Again he had the feeling that the sky breathed above them. Obliterating their tiny existences as time moved on, stars changed and suns burnt out. He breathed back, a silent shout-out of a speck of life against nothingness.
Miles and miles rushed past. And then, the sky started to fade. Numa rode into a small gap between two weathered mesas. Darkness lay thick, and the brightening of the sky was hidden above rocky walls. They rushed through the valley, Numa’s beast went slower now, and Ran’s Blurrg followed. She turned to him and nodded. They were far enough.
“We should turn around now,” he said, and the troopers chimed in deliberately: “Yes, let’s go back to the garrison.” “Before it’s too late.”
Numa turned her steed around. As if she knew how to orchestrate dawn, Ryloth’s sun rose brilliantly, blazingly, blatantly on the other side of the valley, and poured the first rays of its light into the gorge. The stormtroopers screamed in agony.
“Oh no!” Numa cried. “We’re all gonna die!” And with that she elbowed the trooper from her steed.
Ran let his companion down with a little more grace. “Run, sweetheart!”, he groaned, as their fingers parted with a last, longing touch. “They’ll be right behind you!” And with that the Blurrg jumped off in wild fits and even wilder roars. Numa screamed as if her beast already tore her apart. Ran was shaken through on the Blurrg’s back and he did his best to add some spectacle to it.
“Don’t go back to the Tann Province!” he screamed as a last deed. “They will be headed for their homestead and eat you alive!” And with that, he was gone.

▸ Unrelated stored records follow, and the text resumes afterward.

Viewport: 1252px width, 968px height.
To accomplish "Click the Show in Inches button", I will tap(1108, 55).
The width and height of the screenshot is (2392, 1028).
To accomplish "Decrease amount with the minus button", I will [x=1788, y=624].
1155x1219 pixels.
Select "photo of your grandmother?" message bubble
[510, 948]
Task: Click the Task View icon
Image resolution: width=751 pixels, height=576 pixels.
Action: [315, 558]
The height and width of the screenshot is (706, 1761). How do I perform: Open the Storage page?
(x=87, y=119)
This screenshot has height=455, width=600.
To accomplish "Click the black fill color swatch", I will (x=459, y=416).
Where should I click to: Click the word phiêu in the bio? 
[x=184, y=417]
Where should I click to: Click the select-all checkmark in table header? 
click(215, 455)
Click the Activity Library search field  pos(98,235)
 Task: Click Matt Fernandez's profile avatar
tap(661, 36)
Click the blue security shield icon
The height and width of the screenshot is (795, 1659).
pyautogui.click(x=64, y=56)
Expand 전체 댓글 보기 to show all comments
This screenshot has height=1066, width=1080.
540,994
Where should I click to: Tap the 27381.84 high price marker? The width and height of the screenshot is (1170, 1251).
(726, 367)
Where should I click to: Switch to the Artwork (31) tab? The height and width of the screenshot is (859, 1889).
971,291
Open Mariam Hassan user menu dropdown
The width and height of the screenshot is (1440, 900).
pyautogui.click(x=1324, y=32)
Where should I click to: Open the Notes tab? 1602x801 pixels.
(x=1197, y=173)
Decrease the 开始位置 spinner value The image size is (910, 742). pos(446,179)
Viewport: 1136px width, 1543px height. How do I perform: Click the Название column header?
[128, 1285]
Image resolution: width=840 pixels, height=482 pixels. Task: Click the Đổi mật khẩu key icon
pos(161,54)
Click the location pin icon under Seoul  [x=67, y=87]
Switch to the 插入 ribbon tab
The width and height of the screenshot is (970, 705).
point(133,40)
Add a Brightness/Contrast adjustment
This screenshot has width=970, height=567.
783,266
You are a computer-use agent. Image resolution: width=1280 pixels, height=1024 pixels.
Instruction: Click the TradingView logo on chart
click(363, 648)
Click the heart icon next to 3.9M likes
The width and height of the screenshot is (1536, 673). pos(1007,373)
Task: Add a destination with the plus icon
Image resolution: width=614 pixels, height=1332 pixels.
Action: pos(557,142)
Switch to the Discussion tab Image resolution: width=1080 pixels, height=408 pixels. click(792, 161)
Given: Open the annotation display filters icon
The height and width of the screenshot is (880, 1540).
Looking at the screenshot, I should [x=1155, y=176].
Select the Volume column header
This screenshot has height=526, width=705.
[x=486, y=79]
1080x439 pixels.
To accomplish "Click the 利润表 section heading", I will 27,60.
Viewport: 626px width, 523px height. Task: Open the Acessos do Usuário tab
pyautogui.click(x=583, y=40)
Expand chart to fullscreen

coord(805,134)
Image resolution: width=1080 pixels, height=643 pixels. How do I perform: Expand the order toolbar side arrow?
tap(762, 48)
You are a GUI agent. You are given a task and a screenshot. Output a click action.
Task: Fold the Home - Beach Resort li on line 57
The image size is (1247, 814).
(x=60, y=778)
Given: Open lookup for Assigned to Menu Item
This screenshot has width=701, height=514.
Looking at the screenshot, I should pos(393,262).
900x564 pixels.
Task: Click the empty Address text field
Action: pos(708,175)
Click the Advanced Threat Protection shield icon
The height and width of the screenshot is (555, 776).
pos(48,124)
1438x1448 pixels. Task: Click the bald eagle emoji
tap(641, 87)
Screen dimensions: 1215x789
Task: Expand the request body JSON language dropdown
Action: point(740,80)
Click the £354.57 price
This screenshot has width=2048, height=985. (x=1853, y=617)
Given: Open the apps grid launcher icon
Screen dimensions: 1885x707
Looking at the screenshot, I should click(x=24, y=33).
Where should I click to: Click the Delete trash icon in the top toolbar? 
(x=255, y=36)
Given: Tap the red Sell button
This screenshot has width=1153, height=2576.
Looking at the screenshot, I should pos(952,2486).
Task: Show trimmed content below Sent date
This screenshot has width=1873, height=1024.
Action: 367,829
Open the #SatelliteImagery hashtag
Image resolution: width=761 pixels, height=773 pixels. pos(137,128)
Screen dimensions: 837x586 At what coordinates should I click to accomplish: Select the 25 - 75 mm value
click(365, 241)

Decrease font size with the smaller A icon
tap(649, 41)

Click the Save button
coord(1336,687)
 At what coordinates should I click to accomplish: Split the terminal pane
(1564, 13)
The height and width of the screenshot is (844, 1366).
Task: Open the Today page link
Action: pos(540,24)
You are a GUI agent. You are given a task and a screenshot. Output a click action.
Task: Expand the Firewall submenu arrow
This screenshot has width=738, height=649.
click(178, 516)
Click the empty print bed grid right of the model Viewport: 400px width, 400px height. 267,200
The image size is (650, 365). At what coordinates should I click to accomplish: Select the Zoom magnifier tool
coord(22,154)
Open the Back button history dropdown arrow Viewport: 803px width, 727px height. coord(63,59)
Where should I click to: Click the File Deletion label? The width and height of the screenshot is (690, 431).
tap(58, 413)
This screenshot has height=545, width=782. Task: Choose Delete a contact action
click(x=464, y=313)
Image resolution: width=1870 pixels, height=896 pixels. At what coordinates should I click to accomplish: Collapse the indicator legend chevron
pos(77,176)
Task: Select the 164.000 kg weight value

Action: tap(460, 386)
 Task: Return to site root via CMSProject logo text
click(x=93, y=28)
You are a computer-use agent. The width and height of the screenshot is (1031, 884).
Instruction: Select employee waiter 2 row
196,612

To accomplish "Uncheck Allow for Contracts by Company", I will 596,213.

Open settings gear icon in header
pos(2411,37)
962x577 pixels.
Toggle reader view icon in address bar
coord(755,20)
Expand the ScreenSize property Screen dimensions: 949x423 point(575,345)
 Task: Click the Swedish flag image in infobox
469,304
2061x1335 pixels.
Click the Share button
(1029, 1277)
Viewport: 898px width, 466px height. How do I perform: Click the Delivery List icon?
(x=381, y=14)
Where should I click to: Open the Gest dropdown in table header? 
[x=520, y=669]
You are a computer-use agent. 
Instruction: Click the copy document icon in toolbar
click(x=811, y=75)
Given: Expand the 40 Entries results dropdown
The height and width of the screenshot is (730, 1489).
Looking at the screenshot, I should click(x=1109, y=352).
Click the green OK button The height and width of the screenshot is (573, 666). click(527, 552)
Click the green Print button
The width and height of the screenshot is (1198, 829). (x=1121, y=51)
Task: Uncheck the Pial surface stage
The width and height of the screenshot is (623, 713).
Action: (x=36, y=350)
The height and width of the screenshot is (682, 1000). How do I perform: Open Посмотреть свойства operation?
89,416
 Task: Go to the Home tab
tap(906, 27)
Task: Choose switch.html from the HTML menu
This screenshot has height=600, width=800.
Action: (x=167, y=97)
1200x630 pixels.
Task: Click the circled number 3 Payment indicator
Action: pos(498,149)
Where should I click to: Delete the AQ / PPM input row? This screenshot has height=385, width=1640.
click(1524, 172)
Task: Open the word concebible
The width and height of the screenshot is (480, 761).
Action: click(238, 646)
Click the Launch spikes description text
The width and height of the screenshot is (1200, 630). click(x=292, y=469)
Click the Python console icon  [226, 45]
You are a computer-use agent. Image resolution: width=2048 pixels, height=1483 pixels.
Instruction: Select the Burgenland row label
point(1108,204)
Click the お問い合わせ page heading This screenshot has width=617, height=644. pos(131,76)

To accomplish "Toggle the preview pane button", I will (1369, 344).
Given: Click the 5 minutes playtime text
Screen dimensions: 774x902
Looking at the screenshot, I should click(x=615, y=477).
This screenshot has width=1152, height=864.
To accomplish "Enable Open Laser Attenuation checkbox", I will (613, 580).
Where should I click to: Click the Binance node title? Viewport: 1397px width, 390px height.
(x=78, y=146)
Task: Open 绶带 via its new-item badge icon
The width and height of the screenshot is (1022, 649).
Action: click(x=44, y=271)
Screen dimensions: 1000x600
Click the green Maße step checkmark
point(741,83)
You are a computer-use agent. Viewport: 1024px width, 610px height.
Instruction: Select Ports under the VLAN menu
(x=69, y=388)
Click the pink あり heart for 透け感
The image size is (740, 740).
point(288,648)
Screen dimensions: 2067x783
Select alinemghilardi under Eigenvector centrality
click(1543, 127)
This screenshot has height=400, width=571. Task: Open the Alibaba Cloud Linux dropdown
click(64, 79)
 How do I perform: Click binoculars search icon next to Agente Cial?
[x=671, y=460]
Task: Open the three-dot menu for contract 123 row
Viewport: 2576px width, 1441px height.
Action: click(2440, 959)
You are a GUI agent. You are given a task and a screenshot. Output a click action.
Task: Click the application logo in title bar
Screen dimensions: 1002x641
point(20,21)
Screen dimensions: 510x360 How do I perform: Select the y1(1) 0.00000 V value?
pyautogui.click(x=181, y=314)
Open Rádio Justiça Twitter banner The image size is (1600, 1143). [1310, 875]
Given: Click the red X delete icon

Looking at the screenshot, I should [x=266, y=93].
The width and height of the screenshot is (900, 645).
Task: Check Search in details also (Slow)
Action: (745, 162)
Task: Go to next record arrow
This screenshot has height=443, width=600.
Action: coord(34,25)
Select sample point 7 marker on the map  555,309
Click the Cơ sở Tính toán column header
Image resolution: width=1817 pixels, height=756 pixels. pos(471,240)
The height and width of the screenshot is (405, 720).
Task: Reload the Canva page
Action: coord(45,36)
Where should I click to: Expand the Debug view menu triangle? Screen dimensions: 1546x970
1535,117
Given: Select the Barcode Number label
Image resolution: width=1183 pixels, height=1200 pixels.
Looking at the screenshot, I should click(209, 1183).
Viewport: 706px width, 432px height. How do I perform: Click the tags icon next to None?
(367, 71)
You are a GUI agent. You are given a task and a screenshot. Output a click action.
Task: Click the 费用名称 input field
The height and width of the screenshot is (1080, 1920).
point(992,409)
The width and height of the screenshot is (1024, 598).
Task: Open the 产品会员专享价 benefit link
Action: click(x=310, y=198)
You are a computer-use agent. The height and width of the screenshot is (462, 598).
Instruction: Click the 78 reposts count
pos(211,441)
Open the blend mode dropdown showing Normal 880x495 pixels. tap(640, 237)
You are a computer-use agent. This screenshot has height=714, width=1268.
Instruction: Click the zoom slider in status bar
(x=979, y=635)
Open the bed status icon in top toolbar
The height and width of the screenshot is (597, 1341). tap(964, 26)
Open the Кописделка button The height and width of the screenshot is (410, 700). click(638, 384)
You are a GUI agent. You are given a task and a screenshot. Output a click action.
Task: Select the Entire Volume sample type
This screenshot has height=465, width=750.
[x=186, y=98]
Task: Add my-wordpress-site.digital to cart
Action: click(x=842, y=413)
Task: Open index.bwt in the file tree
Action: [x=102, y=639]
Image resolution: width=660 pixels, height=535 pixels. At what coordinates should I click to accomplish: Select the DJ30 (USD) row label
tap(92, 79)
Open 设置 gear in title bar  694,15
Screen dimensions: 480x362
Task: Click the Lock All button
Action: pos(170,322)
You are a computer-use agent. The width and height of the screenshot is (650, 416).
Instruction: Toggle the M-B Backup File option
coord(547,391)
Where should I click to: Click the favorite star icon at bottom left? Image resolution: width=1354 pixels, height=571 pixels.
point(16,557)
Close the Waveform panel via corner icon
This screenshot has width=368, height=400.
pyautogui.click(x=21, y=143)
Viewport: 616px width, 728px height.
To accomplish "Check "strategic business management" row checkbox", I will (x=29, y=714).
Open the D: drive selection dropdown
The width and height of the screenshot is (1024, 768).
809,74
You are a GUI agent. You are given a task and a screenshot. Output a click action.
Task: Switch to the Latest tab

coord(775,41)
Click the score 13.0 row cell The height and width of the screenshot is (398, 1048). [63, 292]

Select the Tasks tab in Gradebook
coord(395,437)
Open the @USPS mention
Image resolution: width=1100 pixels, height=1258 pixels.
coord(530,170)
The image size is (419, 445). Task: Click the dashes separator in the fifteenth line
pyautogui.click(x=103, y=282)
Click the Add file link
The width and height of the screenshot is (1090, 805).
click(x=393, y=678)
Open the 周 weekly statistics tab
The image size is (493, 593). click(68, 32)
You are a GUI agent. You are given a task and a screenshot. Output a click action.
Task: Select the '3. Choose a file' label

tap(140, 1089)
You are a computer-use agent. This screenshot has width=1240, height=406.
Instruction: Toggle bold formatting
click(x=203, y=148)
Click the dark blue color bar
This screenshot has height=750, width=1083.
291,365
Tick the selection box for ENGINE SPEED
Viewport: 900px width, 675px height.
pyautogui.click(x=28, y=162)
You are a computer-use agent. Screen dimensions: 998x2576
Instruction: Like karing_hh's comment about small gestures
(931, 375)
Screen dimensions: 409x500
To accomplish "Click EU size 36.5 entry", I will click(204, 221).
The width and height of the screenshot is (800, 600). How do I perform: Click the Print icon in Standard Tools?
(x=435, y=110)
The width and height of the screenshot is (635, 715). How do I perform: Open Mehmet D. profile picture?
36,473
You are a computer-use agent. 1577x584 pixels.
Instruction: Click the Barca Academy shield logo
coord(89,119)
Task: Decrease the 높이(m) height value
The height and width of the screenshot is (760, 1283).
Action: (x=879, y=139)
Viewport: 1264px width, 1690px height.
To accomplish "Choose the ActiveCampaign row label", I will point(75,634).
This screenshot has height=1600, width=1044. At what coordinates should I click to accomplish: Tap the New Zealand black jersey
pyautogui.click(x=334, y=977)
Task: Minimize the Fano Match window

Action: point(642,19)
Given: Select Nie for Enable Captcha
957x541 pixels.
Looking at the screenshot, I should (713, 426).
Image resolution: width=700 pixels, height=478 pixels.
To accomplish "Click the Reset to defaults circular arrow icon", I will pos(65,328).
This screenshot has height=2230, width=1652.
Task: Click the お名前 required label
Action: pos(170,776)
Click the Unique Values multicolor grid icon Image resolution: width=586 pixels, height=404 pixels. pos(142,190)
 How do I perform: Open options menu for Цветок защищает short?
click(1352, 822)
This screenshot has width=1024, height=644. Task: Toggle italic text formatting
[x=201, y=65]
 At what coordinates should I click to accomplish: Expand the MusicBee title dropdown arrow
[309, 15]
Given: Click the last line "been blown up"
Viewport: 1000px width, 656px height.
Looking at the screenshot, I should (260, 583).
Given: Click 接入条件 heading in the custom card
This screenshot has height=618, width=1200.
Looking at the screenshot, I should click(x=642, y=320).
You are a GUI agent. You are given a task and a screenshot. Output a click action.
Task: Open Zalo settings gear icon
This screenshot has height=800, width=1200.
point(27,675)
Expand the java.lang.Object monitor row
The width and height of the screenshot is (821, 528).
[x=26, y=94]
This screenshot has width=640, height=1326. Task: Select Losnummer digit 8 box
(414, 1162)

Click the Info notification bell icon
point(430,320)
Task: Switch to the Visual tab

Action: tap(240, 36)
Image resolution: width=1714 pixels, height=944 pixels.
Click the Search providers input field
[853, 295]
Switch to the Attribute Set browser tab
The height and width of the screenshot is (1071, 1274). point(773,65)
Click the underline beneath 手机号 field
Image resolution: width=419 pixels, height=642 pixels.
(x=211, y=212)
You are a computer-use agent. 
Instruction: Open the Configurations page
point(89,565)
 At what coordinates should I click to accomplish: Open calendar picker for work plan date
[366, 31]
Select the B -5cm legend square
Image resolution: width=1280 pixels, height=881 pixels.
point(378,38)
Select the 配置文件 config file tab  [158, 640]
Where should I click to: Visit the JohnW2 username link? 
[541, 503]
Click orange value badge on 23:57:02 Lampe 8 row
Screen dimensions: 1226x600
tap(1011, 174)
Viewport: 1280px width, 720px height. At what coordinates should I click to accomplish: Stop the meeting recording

CV-103079 woke from a very disturbing dream. He was sickeningly thirsty, his tongue was swollen, and he had dreamed that he staggered through a desert, followed by giant murder beasts.
As he opened his eyes, everything was worse. He wore no armor, no helmet. He had no possibility to contact his squad. His headache culminated in a deafening soaring pain as the merciless sun cut right into it. He moaned. His arm was in pain.
What is wrong with me? Where am I?
He heard someone vomiting with such painful sounds that he instantly considered joining her. He tried to get onto his knees but rolled back, whimpering. Through half-closed lids he could see his superior officer CV-10307 on her knees, retching for dear life.
He moaned, and she wiped her mouth with her torn sleeve – he could see the same tattoo on the skin below that had pained him in his dream.
“Oh dear stars …” he whispered.
“Get up,” she said and her eyes shot feverishly to every side. “This is Blurrg country!”
The Blurrgs were grazing happily on the plain above the plateau mountains. Numa looked into a sky that had taken on the water stained hue of an aquarelle. Her head throbbed from wine, cookies and fatigue. She turned around and smiled at Ran.
“I admit, that was more fun than I thought it would be.”
“I’m not happy,” he admitted. “It would have been way more fun if they woke up in these slave bikinis.”
She laughed. “And you have debts with a tattooist and a Glitteryll dealer in Tann. What a night.”
“Yeah, I might have to pay some people.” He sighed. “You think I can ask someone in the Rebellion for compensation of the … travel and entertainment expenses?”
She shook her head. “They don’t pay for rock’n’roll.”
He smiled. “As long as you enjoyed it.”
She inched closer, put one hand onto an older tattoo on his bare chest. “I’m still enjoying.”
His smile wasn’t victorious or ignorant. She couldn’t read his pitch-black eyes, but he radiated more happiness than his words had revealed.
“I’m still enjoying as well,” he admitted. Slowly she leaned in, her fingers tracing the ink lines. Their lips met with the faintest of touches. She still smiled.
“I love when you’re smiling, Numa,” he said and kissed her.